When the baby came, as we were hugging him and loving him, I sent Dr. Jack a picture. He told me his heart was breaking for all of us. And he kept reminding me that I am strong, to stay strong for my family. All the while all these things were unfolding, Sara kept asking me, “Mom, please tell Dr. Jack what is going on.” I would read his replies. We would lean on his courage and strength.
Sara and Russ and I talked about his love and care after the baby left us. When she returned home, Sara called him and asked him to come to the funeral, knowing he might well not be able to, he is a doctor, and time a huge commodity of his life. But he said yes, and we invited him to sit with us. After all, he was responsible in so many ways for the blessing of the baby’s life. And to us, he is family.
In the days that followed as we got ready for the funeral, he continued to hold our hands. When I wrote to tell him about sewing an outfit for the burial, he asked to see pictures of it. He asked to see the pictures taken at the hospital. He told me how nice the outfit was despite my own criticism of how I needed to do better and through it all, he just kept reminding me to breathe, to forgive myself for food mistakes, to be strong, to take care of my family and myself.
The day of the funeral, when he arrived, I wanted to run up to him and sob, but I tried to control myself. He came, as we did, dressed in blue. He walked in the processions as Russ carried in the tiny casket, holding my hand, and let me lean on him through that Mass. He rode with our family to the cemetery, he held my hand we all talked later at how his presence was a huge comfort in our car. He was so complimentary about everything, so supportive. He told me how he couldn’t believe my strength in reading at Mass and the eulogy at the cemetery.
I explained to him, I had no idea what I ate for a week, no clue, not if I ate, when or what. “You will rebound from this. Life happens. You are more in control than you think. You recognize what’s going on. Many people don’t. Start taking care of you.”
I tried to thank him. Sooooooo many times…. but instead of me thanking him, he sent this, “Just want to say again, thank you for including me today, I really appreciated it.” I said I couldn’t have gotten through this without you. “Yes you could have. The way you read in the church and at the cemetery you are much stronger than you realize.” Then after all of that? A beautiful planter came, one for both me and one for Sara and Russ with a card signed from Dr. Jack and his wife.
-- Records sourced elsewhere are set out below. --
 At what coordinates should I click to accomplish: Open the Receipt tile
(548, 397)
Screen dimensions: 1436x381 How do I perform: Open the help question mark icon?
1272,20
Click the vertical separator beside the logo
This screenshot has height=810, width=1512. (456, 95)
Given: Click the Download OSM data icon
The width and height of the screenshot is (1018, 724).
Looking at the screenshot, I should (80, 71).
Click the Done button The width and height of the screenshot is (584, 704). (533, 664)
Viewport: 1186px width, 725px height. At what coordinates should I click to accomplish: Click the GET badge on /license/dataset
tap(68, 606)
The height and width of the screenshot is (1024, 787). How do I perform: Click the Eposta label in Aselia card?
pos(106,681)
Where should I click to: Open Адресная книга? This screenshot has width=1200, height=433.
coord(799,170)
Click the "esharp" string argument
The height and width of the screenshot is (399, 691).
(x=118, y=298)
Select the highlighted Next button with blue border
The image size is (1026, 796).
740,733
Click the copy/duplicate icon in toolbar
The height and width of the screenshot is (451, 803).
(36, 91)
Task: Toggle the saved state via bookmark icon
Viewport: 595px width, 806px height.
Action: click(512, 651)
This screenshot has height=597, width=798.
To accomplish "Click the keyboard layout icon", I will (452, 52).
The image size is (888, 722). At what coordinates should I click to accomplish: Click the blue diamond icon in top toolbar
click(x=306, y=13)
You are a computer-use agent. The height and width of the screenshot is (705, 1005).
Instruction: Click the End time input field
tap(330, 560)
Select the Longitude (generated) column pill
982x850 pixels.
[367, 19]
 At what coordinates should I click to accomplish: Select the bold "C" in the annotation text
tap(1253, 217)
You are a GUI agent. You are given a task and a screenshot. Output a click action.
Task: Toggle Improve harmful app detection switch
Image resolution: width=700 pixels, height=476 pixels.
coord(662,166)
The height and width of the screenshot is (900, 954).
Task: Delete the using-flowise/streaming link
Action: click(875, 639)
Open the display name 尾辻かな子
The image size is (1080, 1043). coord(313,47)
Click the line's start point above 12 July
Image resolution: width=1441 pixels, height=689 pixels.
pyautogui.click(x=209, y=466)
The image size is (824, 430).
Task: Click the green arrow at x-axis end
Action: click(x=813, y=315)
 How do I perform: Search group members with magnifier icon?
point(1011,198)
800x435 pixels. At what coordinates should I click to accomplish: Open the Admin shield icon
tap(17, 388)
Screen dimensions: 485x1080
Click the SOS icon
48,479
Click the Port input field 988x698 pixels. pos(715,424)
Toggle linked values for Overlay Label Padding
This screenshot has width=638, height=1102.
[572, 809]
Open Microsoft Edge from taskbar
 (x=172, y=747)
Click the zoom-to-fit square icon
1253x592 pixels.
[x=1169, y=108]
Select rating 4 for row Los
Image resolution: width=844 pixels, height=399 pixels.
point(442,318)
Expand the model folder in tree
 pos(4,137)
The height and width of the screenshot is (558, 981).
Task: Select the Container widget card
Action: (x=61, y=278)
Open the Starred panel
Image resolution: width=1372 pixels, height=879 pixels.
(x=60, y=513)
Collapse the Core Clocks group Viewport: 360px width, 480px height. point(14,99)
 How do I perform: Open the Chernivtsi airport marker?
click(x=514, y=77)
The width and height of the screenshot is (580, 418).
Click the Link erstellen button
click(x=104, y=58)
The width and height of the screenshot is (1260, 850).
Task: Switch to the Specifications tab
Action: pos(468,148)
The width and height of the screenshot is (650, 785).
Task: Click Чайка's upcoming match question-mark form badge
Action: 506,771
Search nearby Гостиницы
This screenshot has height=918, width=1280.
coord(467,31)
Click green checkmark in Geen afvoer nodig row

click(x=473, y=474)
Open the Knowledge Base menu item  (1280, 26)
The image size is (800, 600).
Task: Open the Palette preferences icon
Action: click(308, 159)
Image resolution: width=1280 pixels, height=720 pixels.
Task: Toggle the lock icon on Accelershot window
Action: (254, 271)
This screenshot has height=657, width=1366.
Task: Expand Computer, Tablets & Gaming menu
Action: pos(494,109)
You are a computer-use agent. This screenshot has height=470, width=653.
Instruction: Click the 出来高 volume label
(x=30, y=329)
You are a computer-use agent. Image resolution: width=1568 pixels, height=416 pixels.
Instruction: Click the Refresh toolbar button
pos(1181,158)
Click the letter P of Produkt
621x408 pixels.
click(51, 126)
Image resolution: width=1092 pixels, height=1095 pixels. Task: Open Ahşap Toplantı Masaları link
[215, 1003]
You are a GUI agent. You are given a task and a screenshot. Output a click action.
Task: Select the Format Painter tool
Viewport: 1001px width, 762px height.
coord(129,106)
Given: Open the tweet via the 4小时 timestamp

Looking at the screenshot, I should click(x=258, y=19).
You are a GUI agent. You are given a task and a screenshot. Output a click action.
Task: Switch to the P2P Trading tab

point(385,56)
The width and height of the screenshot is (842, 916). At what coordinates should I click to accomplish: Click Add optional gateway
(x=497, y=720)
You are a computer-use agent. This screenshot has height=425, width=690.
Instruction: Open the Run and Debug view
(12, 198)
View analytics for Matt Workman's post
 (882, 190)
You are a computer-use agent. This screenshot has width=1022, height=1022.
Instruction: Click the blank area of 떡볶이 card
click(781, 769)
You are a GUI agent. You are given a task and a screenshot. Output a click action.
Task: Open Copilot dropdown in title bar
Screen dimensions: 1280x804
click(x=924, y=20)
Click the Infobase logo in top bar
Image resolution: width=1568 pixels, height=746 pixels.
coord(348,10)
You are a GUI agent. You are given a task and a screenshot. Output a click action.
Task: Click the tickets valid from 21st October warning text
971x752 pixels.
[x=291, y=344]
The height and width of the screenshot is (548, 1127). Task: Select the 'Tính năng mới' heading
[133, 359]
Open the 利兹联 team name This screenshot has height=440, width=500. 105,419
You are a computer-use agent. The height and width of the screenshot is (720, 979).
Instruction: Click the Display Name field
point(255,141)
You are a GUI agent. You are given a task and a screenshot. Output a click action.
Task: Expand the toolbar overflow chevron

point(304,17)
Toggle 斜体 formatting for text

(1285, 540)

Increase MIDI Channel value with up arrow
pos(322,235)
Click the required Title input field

Dr. Jack keeps reminding Sara that the job is not over, that they still have work to do. This is no time to give up hope. His words have brought comfort and courage to her. And although their grief, mine and the rest of our family’s comes in waves, it is much easier to handle with Dr. Jack’s encouragement, and kindness. He makes so much feel better. One text changes so much.
Dr. Jack is everything a doctor should be, but he is also someone I aspire to be as a human being. You rarely come across people in our life who are that special. I am forever grateful for the day I found him, and even more grateful that he hung onto me, even though he could have let me go. More than my doctor, he is also my friend.
For holding my hand through this, for holding Sara and Russ’s? How will I ever find enough words to thank him for that? How can I ever have anything that will repay such kindness?